■ ACTIVITY ■
The lines to reproduce run from the one containing "The width and height of the screenshot is (523, 1004)." through the final line of the entries; write them out exactly and add nothing.

■ RECORDS TO PROCESS ■
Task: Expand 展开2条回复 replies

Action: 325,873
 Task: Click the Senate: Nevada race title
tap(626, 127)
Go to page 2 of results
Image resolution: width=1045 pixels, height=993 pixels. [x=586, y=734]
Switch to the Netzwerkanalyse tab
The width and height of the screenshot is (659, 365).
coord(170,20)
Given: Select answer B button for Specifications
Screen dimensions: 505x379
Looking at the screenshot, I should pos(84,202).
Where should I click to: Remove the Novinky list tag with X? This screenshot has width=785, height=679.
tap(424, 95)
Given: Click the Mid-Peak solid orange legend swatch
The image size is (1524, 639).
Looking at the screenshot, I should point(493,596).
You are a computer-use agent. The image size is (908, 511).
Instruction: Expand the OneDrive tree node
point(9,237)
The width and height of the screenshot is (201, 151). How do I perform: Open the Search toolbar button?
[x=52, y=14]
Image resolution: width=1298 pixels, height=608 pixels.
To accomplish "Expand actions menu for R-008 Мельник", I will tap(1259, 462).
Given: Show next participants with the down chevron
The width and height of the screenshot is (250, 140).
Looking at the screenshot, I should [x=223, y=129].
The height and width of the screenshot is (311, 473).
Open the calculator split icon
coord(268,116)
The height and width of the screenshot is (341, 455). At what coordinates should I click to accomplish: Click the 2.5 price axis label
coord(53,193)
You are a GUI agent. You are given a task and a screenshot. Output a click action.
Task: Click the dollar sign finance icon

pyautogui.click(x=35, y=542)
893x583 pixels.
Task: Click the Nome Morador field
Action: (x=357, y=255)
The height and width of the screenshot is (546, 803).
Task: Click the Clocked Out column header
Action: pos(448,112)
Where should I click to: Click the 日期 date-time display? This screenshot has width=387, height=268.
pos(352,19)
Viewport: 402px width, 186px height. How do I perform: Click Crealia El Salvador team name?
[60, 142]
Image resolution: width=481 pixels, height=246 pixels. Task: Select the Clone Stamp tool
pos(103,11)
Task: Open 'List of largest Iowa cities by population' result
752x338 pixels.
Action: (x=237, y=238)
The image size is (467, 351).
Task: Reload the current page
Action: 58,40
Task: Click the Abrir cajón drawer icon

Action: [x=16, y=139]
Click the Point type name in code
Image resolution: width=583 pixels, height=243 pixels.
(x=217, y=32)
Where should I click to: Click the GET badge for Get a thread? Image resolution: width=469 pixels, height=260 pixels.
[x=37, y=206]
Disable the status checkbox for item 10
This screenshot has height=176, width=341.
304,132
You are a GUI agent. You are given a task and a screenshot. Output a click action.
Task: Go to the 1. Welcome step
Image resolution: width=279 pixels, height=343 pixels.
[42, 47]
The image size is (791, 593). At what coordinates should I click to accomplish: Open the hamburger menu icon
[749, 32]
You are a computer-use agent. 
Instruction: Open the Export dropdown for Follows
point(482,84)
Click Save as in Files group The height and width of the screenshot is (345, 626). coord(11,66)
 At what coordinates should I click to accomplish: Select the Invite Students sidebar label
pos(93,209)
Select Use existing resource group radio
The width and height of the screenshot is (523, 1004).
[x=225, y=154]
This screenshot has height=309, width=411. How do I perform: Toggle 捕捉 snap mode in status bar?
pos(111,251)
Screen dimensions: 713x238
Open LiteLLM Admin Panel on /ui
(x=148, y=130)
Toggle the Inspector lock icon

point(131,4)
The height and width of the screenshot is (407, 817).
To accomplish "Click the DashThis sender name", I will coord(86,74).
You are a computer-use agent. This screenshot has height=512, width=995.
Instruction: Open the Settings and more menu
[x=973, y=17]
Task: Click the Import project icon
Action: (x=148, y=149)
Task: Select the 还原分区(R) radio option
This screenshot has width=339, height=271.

■ REPLY ■
The width and height of the screenshot is (523, 1004).
[x=225, y=154]
This screenshot has height=309, width=411. How do I perform: Toggle 捕捉 snap mode in status bar?
pos(111,251)
Screen dimensions: 713x238
Open LiteLLM Admin Panel on /ui
(x=148, y=130)
Toggle the Inspector lock icon

point(131,4)
The height and width of the screenshot is (407, 817).
To accomplish "Click the DashThis sender name", I will coord(86,74).
You are a computer-use agent. This screenshot has height=512, width=995.
Instruction: Open the Settings and more menu
[x=973, y=17]
Task: Click the Import project icon
Action: (x=148, y=149)
Task: Select the 还原分区(R) radio option
This screenshot has width=339, height=271.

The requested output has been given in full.